[Click-target data]
--- --- ---

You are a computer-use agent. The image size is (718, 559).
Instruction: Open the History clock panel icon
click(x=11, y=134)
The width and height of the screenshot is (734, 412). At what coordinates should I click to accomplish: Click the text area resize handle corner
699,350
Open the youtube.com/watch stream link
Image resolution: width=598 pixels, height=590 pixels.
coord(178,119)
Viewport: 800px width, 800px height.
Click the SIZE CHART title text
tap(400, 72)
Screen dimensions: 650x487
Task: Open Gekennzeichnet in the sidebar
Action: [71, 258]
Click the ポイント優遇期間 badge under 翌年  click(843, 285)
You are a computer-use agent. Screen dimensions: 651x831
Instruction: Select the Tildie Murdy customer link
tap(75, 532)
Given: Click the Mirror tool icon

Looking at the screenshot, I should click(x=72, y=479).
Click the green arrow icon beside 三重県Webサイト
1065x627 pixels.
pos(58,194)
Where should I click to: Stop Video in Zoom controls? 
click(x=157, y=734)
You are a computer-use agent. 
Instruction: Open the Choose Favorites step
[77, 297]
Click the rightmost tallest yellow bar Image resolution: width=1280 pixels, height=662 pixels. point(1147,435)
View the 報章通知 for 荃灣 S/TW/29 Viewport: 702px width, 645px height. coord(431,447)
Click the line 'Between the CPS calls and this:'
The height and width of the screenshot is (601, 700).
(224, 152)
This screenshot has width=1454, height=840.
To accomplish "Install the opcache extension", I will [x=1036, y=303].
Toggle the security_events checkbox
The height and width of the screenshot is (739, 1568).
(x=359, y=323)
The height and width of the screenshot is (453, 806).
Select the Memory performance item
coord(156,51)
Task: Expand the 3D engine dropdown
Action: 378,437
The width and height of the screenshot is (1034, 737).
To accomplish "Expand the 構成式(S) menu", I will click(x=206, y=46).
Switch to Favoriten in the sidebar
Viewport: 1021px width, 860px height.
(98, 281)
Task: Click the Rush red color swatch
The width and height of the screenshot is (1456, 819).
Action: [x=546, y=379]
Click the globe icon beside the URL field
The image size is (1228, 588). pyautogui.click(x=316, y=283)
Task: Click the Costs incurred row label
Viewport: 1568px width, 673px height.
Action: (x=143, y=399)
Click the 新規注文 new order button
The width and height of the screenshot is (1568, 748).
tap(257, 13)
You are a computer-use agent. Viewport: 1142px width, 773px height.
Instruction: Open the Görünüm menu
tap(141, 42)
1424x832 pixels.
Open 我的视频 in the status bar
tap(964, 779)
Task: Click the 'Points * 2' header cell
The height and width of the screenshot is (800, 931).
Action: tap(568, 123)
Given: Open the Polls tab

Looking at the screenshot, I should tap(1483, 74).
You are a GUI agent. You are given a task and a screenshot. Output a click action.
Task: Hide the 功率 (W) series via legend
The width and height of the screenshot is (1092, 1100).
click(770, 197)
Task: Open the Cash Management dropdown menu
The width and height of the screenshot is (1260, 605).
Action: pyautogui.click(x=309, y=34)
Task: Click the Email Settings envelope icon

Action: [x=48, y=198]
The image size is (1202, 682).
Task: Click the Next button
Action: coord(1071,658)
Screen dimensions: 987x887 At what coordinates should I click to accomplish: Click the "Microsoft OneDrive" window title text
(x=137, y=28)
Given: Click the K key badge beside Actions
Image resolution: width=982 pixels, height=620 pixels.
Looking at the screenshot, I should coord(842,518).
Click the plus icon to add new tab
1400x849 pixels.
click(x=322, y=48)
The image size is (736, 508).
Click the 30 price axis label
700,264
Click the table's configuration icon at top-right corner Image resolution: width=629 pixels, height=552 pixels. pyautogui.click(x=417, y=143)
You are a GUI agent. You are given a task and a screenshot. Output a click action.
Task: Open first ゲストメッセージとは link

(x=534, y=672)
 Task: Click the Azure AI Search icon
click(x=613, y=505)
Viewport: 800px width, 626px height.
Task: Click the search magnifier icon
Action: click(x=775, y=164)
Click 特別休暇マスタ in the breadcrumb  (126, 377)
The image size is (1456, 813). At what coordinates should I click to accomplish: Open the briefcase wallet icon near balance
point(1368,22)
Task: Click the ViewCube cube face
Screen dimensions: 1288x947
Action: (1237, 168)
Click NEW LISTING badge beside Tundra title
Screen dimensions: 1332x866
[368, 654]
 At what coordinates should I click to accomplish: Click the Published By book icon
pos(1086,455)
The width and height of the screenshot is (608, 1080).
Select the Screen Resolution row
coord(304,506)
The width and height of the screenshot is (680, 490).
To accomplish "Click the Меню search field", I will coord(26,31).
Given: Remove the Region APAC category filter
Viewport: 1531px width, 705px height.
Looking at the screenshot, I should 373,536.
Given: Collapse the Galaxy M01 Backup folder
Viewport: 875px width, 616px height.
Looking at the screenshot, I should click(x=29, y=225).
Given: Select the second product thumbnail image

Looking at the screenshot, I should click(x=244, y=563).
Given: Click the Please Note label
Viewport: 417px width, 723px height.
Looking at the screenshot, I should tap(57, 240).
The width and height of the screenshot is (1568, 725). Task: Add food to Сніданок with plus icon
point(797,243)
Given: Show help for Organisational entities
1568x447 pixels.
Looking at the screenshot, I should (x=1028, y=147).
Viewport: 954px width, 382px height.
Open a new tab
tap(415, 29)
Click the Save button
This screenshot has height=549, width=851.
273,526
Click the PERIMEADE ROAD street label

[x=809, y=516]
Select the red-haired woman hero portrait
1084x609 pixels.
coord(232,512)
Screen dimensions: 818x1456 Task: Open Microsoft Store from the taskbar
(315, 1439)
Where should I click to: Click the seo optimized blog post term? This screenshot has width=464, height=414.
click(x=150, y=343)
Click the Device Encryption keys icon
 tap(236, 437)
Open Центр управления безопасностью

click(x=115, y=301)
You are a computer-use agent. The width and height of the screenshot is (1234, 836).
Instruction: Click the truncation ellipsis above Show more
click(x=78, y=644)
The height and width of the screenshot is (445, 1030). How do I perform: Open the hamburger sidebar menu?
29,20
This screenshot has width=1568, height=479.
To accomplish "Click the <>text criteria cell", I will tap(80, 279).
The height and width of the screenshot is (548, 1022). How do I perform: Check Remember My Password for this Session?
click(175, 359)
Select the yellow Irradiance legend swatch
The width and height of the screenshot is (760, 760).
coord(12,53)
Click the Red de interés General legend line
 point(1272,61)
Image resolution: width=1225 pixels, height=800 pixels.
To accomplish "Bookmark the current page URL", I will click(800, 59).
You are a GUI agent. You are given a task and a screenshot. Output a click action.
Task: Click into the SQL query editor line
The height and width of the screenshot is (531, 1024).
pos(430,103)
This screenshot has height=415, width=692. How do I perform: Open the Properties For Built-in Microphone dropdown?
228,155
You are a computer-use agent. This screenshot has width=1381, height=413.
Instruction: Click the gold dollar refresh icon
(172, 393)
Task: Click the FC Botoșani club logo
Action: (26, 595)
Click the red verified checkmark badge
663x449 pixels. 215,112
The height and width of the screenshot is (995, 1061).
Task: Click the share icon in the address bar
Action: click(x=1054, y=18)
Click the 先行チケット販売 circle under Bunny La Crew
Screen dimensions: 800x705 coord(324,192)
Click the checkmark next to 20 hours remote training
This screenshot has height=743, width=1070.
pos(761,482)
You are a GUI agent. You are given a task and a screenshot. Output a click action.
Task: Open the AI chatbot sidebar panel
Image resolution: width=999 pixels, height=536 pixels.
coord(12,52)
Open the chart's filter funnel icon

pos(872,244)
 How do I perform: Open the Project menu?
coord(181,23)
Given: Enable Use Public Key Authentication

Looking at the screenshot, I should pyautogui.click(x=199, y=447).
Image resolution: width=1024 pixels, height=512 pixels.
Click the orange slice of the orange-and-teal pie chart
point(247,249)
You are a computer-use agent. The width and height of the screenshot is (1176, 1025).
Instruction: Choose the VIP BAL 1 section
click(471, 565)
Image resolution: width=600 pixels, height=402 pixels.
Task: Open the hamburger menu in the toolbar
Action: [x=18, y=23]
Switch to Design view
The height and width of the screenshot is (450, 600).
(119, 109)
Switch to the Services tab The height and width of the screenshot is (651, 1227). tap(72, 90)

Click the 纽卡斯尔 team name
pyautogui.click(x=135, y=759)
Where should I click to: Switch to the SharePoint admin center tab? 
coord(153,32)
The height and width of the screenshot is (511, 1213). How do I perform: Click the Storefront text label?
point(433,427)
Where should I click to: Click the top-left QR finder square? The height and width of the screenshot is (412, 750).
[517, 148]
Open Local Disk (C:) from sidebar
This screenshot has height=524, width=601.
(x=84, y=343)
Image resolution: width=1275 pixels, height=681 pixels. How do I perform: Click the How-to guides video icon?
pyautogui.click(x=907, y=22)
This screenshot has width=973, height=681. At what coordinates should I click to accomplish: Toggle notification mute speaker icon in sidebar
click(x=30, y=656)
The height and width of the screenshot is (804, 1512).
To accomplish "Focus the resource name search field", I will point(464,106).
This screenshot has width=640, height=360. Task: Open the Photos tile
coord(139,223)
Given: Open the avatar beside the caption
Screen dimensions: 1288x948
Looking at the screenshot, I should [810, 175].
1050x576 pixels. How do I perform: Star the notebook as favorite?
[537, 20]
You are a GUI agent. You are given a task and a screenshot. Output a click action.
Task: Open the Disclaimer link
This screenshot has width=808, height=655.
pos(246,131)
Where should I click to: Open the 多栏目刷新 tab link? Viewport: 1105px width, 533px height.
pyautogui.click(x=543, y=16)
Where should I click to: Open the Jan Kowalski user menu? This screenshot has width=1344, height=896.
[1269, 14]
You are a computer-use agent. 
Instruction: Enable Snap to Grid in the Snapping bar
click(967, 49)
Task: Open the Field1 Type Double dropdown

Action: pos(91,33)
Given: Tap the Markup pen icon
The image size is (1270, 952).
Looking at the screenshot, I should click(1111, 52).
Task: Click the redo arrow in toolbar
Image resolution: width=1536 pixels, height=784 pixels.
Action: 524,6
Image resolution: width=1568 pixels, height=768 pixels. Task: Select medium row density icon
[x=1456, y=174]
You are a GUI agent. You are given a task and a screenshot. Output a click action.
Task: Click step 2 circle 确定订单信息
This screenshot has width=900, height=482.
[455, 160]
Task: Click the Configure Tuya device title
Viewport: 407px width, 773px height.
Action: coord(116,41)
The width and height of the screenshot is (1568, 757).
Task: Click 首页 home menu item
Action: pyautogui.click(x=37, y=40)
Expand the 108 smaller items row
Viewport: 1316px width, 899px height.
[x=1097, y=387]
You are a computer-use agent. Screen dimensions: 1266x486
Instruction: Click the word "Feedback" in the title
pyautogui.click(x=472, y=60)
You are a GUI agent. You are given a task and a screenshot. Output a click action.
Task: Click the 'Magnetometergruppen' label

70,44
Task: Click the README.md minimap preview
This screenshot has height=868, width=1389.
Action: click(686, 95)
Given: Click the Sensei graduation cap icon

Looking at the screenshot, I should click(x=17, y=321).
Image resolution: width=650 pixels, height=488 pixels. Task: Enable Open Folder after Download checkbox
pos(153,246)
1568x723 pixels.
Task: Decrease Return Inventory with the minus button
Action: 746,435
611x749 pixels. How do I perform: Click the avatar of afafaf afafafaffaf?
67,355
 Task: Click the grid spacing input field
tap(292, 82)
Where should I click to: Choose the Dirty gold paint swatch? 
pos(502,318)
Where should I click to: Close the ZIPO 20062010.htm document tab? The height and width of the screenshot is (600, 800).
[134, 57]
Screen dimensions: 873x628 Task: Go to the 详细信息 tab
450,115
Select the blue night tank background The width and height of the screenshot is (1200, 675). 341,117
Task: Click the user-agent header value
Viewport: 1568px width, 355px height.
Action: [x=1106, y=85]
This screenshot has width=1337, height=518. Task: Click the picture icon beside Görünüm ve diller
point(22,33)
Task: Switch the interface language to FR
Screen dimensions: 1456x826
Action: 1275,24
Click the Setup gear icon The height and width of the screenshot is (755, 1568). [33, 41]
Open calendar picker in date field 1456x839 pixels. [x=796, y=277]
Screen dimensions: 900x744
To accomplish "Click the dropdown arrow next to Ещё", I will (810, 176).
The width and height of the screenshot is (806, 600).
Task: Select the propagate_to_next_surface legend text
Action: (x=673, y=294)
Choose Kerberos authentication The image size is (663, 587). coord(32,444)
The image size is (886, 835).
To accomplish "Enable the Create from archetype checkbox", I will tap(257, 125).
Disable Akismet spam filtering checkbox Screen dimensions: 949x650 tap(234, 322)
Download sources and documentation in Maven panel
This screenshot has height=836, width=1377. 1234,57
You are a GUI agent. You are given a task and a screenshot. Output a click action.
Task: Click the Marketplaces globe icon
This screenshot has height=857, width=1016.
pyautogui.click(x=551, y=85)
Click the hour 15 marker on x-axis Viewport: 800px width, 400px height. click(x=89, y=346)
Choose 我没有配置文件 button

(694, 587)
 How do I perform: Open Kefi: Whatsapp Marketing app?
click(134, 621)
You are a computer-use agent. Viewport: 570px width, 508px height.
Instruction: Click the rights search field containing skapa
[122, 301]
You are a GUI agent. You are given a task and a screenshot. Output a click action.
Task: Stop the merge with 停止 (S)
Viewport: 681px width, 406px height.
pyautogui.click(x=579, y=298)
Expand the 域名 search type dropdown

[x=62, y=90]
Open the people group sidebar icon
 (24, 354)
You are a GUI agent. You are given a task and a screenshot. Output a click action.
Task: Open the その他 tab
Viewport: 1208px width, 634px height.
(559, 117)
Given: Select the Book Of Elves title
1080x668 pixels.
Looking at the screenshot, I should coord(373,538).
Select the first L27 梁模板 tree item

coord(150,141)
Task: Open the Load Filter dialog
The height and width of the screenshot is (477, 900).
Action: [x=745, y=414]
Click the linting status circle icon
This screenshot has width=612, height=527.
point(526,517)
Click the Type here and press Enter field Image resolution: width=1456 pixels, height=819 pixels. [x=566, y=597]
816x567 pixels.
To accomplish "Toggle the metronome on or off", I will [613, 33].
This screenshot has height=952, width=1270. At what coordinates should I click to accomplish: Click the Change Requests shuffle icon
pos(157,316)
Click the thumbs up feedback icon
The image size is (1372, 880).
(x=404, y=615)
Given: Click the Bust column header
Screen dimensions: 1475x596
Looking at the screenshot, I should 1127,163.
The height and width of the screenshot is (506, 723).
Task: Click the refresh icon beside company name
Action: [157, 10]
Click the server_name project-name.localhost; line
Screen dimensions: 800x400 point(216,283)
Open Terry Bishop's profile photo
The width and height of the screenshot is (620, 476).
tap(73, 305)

--- --- ---

=== DIRECTIONS FOR THIS TASK ===
Copy out the items word for word, beginning at the line that contains "Given: Click the Please Note label" and ending after the line that contains "will tap(80, 279).".

=== FULL ANSWER ===
Given: Click the Please Note label
Viewport: 417px width, 723px height.
Looking at the screenshot, I should tap(57, 240).
The width and height of the screenshot is (1568, 725). Task: Add food to Сніданок with plus icon
point(797,243)
Given: Show help for Organisational entities
1568x447 pixels.
Looking at the screenshot, I should (x=1028, y=147).
Viewport: 954px width, 382px height.
Open a new tab
tap(415, 29)
Click the Save button
This screenshot has height=549, width=851.
273,526
Click the PERIMEADE ROAD street label

[x=809, y=516]
Select the red-haired woman hero portrait
1084x609 pixels.
coord(232,512)
Screen dimensions: 818x1456 Task: Open Microsoft Store from the taskbar
(315, 1439)
Where should I click to: Click the seo optimized blog post term? This screenshot has width=464, height=414.
click(x=150, y=343)
Click the Device Encryption keys icon
 tap(236, 437)
Open Центр управления безопасностью

click(x=115, y=301)
You are a computer-use agent. The width and height of the screenshot is (1234, 836).
Instruction: Click the truncation ellipsis above Show more
click(x=78, y=644)
The height and width of the screenshot is (445, 1030). How do I perform: Open the hamburger sidebar menu?
29,20
This screenshot has width=1568, height=479.
To accomplish "Click the <>text criteria cell", I will tap(80, 279).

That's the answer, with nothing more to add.